■ Source extract ■
As far as the rebuild, I've been really happy with the results thus far. My goal was to put together a boat that looked good but ultimately I could beat up a bit and fish the hell out of. That's exactly what I've done.



TieOneOnJax said:


> Wow, really nicely done, that come out super sweet. I’d love to hear what kind of numbers your getting and how skinny she floats.


Hey Jax, with two people and gear, I get around 27-28 mph with the 25 hp. As far as draft...I've never formally measured but I can tell you, I've had to pole it a good distance across a mud flat with my buddy laying on the bow and helping push with his hands to avoid being stranded by the tide. I would say that was sub 5" but we were also barely floating at that point.


----------



## calebq (Mar 16, 2021)

Hi all, A newby here. I have discovered this site and thread by doing some research on Fin and Feather boats. The reason for researching these skiffs is actually because my father in law built and sold them when he lived in Bartow. After a few conversations with him about the skiffs, he was wondering how many were out in the wild and are still being used today. It’s very cool to see this restoration and know that they are still out there being used.


----------



## onthespot (Aug 18, 2007)

■ Items ■
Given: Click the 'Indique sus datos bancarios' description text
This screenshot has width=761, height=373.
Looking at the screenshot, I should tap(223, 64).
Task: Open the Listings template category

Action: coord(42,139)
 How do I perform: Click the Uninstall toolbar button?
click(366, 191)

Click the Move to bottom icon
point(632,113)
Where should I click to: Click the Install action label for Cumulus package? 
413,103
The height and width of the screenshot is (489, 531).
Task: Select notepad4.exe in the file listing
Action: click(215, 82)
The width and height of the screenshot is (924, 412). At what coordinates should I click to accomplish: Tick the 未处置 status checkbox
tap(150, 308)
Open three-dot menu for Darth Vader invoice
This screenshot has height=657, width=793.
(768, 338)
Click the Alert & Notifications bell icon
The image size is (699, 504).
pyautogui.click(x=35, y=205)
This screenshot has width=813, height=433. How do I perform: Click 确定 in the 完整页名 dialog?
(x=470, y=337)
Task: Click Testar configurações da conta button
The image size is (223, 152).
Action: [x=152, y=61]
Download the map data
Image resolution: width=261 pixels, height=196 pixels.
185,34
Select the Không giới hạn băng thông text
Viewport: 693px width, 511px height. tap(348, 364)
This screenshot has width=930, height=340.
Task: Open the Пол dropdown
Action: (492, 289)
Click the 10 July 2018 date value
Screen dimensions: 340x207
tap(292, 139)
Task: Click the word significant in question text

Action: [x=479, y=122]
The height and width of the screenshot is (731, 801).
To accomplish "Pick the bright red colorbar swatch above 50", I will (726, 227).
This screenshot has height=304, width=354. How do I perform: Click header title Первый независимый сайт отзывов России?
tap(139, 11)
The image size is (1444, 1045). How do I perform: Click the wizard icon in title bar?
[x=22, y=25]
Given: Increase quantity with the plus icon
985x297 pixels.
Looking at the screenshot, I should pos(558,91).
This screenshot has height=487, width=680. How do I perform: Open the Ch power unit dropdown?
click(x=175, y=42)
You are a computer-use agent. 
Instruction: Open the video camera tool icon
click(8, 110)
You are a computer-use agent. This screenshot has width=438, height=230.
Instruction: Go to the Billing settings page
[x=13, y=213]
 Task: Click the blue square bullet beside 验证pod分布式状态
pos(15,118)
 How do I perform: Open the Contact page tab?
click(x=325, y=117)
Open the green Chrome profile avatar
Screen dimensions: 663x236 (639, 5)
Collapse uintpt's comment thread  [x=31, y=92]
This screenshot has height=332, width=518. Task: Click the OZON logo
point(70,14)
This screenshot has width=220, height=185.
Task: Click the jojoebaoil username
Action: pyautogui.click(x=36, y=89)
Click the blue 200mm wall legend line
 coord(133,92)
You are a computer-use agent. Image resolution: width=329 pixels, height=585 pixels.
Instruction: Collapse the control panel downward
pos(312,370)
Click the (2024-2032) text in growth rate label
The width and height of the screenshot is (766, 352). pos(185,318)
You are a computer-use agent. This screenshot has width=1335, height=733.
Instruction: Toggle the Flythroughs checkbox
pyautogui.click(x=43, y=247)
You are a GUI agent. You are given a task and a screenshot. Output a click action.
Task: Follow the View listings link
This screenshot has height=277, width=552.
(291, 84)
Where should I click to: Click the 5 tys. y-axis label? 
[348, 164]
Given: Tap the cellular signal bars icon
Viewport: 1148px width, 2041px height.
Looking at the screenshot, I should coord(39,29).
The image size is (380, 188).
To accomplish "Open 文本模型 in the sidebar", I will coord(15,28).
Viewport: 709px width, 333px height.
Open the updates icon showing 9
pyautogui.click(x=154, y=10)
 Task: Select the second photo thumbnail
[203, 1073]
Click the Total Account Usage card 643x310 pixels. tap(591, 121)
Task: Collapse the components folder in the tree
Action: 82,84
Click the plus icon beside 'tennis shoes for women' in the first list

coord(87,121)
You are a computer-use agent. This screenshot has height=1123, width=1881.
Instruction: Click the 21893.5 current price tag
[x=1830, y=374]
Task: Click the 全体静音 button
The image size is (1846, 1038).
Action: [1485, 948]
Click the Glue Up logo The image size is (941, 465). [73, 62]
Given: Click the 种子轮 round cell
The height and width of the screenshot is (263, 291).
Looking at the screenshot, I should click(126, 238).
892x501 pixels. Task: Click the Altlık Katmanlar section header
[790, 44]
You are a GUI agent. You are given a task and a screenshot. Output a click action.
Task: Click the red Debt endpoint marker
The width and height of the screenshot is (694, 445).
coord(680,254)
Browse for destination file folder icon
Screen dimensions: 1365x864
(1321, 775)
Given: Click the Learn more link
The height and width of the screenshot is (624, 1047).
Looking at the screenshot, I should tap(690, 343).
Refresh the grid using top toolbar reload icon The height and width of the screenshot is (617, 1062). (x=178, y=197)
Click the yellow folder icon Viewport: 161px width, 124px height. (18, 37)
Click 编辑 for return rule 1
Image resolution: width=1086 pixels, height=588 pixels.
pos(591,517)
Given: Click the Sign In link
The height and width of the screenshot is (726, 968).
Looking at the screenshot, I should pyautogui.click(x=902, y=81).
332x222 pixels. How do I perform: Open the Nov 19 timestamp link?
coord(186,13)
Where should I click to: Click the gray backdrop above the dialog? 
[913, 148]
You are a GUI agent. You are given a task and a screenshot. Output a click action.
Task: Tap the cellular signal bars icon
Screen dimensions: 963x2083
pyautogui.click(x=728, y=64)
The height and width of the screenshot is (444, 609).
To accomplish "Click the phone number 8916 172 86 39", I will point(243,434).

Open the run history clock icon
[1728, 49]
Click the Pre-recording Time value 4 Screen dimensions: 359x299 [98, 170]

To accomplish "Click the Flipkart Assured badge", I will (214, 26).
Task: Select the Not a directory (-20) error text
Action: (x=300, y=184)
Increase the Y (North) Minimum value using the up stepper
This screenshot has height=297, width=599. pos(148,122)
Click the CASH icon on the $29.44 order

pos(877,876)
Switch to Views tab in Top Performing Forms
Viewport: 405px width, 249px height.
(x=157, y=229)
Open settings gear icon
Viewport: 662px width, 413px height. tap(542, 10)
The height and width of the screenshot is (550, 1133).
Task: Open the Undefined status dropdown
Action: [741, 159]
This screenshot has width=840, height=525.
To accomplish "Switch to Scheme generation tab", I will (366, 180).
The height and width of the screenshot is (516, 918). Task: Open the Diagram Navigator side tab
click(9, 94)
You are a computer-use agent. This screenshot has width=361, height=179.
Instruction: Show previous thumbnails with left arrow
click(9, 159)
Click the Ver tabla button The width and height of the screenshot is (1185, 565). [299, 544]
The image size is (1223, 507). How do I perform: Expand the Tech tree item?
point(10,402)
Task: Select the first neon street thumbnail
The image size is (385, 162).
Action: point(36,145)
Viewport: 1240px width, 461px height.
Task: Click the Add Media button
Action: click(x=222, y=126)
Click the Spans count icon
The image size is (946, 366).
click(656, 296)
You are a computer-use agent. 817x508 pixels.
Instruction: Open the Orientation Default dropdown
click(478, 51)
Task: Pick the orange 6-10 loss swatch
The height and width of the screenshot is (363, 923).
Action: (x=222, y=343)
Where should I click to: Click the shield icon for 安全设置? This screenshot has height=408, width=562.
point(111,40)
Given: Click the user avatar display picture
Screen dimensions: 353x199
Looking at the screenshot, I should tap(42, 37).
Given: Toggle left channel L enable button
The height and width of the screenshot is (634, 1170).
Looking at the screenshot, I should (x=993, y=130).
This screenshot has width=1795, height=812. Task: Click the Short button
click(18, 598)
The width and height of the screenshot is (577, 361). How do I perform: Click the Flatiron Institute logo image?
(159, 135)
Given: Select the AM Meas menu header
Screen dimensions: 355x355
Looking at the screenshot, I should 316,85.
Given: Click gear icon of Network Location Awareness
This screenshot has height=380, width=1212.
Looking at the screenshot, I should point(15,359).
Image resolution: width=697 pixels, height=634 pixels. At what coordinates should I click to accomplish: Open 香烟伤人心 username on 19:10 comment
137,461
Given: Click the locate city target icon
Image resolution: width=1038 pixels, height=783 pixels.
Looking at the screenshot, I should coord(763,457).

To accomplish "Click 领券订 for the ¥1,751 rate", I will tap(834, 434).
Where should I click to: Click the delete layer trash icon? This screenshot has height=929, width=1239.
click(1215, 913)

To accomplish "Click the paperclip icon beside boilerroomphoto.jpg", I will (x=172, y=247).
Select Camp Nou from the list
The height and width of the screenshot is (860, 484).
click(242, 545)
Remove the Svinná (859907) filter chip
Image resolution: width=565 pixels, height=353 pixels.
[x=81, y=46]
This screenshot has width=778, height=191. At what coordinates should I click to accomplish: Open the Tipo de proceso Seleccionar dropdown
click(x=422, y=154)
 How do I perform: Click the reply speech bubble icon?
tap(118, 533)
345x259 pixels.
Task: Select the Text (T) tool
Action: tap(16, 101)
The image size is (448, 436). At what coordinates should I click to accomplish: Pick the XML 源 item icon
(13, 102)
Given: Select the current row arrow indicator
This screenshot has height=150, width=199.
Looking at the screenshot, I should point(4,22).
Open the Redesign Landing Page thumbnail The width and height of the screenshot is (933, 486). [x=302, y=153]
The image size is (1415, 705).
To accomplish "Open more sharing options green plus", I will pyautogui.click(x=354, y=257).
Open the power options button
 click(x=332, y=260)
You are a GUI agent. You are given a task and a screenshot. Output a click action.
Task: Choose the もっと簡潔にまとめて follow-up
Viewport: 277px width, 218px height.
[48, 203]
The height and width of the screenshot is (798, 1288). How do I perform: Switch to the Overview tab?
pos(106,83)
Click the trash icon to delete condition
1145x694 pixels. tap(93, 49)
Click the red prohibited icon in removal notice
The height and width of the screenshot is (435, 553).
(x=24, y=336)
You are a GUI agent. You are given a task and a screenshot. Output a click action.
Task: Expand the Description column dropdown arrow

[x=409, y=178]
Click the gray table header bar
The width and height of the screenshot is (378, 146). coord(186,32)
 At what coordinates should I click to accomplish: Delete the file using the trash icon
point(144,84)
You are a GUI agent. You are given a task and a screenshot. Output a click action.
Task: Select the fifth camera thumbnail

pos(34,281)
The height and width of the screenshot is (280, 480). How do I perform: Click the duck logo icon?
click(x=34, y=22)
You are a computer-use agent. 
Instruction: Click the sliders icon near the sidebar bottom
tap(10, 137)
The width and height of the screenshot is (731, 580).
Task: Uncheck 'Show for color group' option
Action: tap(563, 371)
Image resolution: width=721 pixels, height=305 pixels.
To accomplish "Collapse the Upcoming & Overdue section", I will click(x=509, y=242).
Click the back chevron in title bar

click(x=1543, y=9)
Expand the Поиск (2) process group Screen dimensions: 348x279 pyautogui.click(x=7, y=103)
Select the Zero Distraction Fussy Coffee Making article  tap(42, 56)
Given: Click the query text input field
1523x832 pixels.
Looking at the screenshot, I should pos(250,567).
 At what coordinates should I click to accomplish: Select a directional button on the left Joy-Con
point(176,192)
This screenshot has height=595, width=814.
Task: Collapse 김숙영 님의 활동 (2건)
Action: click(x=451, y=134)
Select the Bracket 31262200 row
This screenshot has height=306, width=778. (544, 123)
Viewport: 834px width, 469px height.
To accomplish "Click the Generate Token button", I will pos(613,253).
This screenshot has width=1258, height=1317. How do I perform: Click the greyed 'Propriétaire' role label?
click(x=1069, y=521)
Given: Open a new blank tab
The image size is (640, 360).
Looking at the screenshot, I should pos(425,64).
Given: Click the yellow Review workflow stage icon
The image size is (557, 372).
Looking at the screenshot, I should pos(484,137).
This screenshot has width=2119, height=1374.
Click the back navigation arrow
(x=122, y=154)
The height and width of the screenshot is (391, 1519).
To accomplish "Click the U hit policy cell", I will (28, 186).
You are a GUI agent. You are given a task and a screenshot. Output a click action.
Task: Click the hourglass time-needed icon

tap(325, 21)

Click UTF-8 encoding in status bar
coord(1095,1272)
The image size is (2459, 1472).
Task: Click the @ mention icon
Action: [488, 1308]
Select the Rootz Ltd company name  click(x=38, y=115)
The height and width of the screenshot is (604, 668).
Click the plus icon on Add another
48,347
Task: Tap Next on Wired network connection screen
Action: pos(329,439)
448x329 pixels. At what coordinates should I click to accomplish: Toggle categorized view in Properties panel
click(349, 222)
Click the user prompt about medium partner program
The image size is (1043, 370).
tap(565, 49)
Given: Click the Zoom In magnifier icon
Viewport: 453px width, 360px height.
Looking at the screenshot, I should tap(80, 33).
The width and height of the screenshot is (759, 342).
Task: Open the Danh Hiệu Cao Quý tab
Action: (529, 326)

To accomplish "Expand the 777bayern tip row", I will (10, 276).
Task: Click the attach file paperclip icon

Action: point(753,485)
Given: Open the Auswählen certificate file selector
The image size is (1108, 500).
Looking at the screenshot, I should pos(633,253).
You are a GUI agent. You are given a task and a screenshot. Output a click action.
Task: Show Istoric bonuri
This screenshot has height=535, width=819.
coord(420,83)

■ Short problem ■
Reproduce the entire skiff rebuild thread shown above, word for word.

■ The completed task ■
As far as the rebuild, I've been really happy with the results thus far. My goal was to put together a boat that looked good but ultimately I could beat up a bit and fish the hell out of. That's exactly what I've done.



TieOneOnJax said:


> Wow, really nicely done, that come out super sweet. I’d love to hear what kind of numbers your getting and how skinny she floats.


Hey Jax, with two people and gear, I get around 27-28 mph with the 25 hp. As far as draft...I've never formally measured but I can tell you, I've had to pole it a good distance across a mud flat with my buddy laying on the bow and helping push with his hands to avoid being stranded by the tide. I would say that was sub 5" but we were also barely floating at that point.


----------



## calebq (Mar 16, 2021)

Hi all, A newby here. I have discovered this site and thread by doing some research on Fin and Feather boats. The reason for researching these skiffs is actually because my father in law built and sold them when he lived in Bartow. After a few conversations with him about the skiffs, he was wondering how many were out in the wild and are still being used today. It’s very cool to see this restoration and know that they are still out there being used.


----------



## onthespot (Aug 18, 2007)